SELECT j.job_id AS 'JobId', name AS 'JobName', start_execution_date AS 'StartTime', stop_execution_date AS 'StopTime', avgruntimeonsucceed, DATEDIFF(s,start_execution_date,GETDATE()) AS 'CurrentRunTime', CASE WHEN stop_execution_date IS NULL THEN DATEDIFF(ss,start_execution_date,stop_execution_date) ELSE 0 END 'ActualRunTime', CASE WHEN stop_execution_date IS NULL THEN 'JobRunning' WHEN DATEDIFF(ss,start_execution_date,stop_execution_date) > (AvgRunTimeOnSucceed + AvgRunTimeOnSucceed * .05) THEN 'LongRunning-History' ELSE 'NormalRunning-History' END 'JobRun', CASE WHEN stop_execution_date IS NULL THEN CASE WHEN DATEDIFF(ss,start_execution_date,GETDATE()) > (AvgRunTimeOnSucceed + AvgRunTimeOnSucceed * .05) THEN 'LongRunning-NOW' ELSE 'NormalRunning-NOW' END ELSE 'JobAlreadyDone' END AS 'JobRunning' FROM msdb.dbo.sysjobactivity ja INNER JOIN msdb.dbo.sysjobs j ON ja.job_id = j.job_id INNER JOIN ( SELECT job_id, AVG ((run_duration/10000 * 3600) + ((run_duration%10000)/100*60) + (run_duration%10000)%100) + STDEV ((run_duration/10000 * 3600) + ((run_duration%10000)/100*60) + (run_duration%10000)%100) AS 'AvgRuntimeOnSucceed' FROM msdb.dbo.sysjobhistory WHERE step_id = 0 AND run_status = 1 GROUP BY job_id) art ON j.job_id = art.job_id WHERE (stop_execution_date IS NULL) OR (DATEDIFF(ss,start_execution_date,stop_execution_date) > 60 AND CAST(LEFT(start_execution_date,11) AS DATETIME) = CAST(LEFT(GETDATE(),11) AS DATETIME)) ORDER BY start_execution_date DESC
The inner query looks at the history to get the average runtime, and I added the standard deviation to that to make it more realistic, in case you have a one off that throws the average off. Of course this all depends on you having more than 3 entries in your job history as well.

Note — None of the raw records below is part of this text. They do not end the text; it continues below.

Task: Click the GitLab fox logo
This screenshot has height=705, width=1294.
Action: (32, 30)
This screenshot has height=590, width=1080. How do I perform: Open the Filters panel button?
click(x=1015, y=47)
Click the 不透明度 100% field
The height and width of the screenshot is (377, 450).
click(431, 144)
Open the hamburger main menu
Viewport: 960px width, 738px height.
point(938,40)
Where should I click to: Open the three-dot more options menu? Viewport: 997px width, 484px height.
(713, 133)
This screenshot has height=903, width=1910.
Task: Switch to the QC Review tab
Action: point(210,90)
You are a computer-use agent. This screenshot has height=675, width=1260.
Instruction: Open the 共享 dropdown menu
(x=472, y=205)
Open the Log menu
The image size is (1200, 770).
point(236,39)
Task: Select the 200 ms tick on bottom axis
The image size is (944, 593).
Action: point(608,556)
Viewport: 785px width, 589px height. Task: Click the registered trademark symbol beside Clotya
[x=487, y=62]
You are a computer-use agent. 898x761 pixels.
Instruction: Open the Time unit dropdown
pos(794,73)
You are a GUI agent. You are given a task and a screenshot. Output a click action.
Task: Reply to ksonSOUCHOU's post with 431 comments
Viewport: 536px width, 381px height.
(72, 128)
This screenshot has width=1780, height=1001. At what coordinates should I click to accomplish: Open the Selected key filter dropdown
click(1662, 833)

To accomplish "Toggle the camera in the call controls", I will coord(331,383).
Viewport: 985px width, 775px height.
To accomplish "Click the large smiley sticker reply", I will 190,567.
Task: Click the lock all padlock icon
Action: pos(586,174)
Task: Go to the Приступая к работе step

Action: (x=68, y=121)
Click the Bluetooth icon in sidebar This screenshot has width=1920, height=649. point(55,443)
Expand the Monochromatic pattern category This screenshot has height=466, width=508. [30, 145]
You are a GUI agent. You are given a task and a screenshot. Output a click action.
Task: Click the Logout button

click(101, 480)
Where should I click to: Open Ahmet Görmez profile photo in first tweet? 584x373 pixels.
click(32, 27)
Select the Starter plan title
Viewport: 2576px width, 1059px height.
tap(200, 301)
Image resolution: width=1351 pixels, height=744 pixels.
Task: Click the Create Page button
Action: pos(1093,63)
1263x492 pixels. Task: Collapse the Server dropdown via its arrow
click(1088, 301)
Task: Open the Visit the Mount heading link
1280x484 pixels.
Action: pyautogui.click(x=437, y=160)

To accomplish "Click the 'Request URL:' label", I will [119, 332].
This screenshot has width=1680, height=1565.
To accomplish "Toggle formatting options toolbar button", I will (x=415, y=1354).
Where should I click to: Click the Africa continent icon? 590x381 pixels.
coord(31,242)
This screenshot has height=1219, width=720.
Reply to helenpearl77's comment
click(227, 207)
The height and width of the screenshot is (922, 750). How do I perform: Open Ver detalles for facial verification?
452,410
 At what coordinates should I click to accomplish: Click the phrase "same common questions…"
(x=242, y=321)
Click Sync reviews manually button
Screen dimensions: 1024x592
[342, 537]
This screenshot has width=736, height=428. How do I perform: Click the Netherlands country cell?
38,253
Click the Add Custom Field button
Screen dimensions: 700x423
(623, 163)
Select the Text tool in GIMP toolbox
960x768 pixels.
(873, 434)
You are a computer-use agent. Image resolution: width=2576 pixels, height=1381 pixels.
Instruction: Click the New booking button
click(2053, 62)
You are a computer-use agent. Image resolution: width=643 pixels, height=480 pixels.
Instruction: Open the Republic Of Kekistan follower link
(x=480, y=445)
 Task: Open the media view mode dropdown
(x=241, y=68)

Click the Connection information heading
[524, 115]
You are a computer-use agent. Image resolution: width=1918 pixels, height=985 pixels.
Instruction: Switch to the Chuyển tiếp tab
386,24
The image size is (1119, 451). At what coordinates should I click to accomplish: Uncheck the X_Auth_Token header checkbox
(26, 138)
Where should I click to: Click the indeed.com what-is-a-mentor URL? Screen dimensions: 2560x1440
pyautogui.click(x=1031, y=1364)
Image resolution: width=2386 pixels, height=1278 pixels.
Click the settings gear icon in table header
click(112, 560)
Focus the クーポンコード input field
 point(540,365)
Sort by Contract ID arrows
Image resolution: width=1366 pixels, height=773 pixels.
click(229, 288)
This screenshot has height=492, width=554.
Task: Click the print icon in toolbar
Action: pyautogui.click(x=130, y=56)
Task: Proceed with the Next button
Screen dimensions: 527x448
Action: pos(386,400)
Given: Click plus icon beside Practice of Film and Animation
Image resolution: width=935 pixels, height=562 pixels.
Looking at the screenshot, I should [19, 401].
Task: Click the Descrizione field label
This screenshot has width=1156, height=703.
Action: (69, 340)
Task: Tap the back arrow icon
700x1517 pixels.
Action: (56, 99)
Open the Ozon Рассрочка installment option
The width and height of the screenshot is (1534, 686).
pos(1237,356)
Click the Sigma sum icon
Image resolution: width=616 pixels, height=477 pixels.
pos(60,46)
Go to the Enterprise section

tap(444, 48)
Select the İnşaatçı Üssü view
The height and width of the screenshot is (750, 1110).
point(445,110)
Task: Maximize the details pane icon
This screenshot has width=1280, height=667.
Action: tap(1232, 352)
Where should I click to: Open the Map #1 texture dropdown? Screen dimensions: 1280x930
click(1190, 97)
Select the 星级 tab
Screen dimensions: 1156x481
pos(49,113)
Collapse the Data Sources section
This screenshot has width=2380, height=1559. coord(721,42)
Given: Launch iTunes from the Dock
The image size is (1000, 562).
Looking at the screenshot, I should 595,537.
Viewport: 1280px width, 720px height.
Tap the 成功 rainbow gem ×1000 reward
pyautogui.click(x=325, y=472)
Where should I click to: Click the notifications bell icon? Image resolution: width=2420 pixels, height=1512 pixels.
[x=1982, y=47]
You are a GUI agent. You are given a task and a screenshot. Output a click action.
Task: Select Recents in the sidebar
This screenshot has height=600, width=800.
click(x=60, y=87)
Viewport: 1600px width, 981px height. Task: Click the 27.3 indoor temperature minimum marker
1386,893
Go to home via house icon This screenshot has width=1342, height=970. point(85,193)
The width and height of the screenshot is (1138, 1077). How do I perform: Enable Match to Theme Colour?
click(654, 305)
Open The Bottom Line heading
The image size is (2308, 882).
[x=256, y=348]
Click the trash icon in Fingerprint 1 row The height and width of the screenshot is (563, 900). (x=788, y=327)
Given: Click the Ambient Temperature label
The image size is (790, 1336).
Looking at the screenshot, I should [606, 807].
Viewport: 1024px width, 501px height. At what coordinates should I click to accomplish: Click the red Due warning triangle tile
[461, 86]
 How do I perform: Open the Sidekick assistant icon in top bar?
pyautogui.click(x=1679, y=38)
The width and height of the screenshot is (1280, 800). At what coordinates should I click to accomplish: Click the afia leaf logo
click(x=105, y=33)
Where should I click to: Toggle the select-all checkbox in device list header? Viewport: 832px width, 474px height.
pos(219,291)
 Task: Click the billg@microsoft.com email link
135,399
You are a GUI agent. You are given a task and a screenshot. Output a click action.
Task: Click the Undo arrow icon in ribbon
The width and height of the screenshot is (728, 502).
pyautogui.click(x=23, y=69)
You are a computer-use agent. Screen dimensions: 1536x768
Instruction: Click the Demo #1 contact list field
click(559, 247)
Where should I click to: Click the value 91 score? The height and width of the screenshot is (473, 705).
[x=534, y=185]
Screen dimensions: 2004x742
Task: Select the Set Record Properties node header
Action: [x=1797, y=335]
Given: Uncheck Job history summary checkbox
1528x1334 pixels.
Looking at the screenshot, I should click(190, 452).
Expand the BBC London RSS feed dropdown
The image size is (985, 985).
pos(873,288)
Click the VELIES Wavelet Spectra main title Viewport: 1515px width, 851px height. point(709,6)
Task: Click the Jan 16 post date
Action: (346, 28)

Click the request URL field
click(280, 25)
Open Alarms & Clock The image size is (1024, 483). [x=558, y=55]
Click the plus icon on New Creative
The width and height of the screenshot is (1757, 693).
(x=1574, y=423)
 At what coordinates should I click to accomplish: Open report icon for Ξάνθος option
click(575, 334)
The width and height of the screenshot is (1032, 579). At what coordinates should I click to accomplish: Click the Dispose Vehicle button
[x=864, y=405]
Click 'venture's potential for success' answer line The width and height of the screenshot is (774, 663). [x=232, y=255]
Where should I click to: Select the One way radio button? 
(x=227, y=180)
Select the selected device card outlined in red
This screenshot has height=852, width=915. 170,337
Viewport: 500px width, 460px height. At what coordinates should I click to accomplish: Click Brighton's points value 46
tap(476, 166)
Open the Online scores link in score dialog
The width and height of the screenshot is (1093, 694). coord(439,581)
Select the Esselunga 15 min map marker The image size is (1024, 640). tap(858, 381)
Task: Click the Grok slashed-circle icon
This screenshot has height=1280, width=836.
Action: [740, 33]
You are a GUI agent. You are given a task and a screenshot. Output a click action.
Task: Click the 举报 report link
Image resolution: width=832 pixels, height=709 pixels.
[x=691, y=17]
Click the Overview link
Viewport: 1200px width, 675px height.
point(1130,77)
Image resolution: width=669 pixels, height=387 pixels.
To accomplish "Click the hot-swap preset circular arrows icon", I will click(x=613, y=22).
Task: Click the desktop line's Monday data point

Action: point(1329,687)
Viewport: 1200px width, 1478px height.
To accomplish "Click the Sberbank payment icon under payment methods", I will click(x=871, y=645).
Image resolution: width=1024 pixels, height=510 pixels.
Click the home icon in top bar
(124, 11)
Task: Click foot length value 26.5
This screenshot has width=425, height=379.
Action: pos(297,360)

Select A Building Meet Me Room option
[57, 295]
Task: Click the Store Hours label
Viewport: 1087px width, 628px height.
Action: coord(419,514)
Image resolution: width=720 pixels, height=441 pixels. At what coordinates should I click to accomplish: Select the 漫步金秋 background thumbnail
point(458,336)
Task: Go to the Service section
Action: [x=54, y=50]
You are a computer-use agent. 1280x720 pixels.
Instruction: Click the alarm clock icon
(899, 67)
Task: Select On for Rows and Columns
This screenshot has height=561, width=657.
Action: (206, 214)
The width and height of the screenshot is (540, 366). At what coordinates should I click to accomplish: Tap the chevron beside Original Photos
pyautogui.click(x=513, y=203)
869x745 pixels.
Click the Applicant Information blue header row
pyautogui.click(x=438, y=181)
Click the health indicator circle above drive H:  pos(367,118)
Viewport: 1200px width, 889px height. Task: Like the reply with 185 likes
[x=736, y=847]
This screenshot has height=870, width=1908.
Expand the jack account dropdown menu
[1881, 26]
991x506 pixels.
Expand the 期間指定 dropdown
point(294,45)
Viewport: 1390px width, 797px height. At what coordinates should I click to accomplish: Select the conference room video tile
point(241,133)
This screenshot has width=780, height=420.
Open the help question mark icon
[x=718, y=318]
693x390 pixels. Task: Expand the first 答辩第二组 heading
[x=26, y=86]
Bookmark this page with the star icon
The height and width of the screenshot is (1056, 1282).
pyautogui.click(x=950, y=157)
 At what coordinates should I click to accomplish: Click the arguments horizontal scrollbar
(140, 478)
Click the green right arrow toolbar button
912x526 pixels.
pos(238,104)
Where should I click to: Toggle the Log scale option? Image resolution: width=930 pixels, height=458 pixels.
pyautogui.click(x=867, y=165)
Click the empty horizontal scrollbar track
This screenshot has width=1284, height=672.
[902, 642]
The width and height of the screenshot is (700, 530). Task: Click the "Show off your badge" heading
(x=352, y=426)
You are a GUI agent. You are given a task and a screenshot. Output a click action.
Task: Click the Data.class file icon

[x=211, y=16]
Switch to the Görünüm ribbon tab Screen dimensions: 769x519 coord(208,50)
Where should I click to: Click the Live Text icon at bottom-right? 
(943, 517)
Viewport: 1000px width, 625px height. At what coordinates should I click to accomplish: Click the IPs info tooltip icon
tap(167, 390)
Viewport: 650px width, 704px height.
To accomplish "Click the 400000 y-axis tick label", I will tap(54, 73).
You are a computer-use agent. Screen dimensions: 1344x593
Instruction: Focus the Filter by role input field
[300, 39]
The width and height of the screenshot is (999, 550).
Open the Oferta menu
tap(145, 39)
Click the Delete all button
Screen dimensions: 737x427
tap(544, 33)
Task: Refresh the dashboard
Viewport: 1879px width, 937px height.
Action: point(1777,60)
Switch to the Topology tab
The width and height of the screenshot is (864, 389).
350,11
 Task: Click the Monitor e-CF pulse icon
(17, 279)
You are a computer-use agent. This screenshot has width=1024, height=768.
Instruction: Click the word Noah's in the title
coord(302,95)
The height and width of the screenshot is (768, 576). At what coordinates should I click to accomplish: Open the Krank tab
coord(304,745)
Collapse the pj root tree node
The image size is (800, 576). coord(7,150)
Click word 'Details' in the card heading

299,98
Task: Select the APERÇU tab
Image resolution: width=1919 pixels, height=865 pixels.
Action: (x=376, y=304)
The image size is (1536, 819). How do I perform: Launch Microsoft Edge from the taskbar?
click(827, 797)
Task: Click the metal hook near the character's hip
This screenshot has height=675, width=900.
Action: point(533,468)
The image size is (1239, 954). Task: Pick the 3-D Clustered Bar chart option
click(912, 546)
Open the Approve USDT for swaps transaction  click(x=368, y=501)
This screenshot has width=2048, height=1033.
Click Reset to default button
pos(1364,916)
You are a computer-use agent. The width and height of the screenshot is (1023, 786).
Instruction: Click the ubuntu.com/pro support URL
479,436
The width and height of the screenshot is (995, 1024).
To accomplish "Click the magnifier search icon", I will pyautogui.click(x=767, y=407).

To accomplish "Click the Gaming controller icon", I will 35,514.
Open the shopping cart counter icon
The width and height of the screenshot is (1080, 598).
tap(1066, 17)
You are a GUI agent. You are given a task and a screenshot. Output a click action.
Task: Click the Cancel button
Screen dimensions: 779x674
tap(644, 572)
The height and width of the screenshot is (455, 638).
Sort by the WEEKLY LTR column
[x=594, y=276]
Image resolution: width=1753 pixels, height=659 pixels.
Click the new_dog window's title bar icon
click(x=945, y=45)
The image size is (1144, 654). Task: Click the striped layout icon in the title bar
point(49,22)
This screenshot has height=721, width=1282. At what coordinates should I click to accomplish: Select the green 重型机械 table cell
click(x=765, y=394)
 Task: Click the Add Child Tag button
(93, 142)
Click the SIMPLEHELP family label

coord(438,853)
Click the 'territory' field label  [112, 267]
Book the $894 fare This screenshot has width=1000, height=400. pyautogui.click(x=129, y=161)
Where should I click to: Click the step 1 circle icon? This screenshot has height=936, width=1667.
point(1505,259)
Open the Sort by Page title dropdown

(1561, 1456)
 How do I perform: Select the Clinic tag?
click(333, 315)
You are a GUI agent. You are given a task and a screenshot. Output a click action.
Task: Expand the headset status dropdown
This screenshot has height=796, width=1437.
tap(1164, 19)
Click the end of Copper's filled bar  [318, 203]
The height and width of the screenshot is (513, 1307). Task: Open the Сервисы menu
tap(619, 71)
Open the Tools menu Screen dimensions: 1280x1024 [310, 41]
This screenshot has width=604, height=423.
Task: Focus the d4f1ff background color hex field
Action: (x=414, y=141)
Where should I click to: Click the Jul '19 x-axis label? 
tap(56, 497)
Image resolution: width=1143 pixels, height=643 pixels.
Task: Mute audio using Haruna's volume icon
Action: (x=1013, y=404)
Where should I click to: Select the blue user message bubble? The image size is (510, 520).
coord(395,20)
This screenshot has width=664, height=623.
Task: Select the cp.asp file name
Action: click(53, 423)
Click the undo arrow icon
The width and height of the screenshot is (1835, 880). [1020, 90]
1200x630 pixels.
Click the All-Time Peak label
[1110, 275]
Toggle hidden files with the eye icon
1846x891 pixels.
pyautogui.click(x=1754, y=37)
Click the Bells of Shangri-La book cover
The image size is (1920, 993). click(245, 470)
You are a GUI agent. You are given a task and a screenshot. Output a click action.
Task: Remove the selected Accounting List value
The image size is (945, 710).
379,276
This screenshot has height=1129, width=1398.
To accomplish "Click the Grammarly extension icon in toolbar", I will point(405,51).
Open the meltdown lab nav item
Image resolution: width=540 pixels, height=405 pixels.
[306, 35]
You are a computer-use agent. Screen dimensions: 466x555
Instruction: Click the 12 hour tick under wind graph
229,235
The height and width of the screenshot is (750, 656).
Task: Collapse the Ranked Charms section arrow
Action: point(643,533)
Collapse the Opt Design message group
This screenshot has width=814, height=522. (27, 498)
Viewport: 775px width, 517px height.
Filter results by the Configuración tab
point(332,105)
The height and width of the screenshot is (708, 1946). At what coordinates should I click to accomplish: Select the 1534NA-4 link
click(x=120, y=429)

I then just compare the average to the current runtime (if the job is executing) and to the actual (if it is complete).
You could use this query in a report, to view throughout the day to catch long running jobs, you could also use it to just give you the one that are currently running and over the time threshold, and alert you, so you can catch them right away.
I tested this on a few servers running SQL 2005, but I am guessing it will work on SQL 2008 as well. Find and kill those long running jobs!!